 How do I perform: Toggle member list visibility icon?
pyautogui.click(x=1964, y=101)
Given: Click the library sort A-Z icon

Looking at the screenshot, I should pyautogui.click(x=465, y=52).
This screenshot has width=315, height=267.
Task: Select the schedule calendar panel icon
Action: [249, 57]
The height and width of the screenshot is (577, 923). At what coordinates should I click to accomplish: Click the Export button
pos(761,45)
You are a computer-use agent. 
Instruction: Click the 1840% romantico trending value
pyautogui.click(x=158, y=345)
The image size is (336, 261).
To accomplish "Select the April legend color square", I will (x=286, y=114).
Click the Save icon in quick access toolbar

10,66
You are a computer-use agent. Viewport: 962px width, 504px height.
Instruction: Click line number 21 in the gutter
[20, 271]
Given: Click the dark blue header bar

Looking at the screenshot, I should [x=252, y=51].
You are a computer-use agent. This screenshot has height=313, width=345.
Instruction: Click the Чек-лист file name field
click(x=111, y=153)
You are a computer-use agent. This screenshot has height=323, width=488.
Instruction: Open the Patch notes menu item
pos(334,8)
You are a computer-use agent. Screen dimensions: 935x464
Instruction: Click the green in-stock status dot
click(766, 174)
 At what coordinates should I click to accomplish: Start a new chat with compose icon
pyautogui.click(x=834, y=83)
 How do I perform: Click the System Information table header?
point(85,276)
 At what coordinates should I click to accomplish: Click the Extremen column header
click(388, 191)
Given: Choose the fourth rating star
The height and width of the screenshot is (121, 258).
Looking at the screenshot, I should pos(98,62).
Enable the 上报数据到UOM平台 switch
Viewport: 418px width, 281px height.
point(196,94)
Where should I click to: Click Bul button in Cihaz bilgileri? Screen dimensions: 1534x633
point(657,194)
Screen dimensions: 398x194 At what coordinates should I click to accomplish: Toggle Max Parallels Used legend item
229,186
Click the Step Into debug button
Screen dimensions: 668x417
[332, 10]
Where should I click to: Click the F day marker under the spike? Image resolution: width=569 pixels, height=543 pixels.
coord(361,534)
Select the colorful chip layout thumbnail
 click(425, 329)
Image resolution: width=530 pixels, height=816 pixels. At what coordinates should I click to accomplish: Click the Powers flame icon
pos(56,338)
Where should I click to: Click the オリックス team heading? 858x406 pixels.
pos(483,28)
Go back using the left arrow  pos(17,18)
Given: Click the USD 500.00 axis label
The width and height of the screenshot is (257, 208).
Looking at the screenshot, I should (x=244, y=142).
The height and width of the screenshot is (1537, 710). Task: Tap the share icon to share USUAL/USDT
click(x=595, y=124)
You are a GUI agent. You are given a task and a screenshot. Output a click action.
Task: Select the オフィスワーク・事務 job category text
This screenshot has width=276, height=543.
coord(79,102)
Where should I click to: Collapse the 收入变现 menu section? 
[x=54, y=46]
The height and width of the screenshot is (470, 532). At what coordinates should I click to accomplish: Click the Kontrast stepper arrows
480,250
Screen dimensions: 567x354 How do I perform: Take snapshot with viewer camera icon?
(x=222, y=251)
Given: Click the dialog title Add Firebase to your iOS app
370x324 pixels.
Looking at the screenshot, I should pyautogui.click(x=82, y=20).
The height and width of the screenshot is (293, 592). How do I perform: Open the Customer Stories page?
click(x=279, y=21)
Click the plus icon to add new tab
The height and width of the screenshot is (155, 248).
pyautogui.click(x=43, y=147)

## ACTIVITY
Filtering the entries above by the word "agent", copy each line that matches.

## EXERCISE OUTPUT
You are a computer-use agent. 
You are a computer-use agent. Viewport: 962px width, 504px height.
You are a computer-use agent. This screenshot has height=313, width=345.
You are a computer-use agent. This screenshot has height=323, width=488.
You are a computer-use agent. Screen dimensions: 935x464
You are a GUI agent. You are given a task and a screenshot. Output a click action.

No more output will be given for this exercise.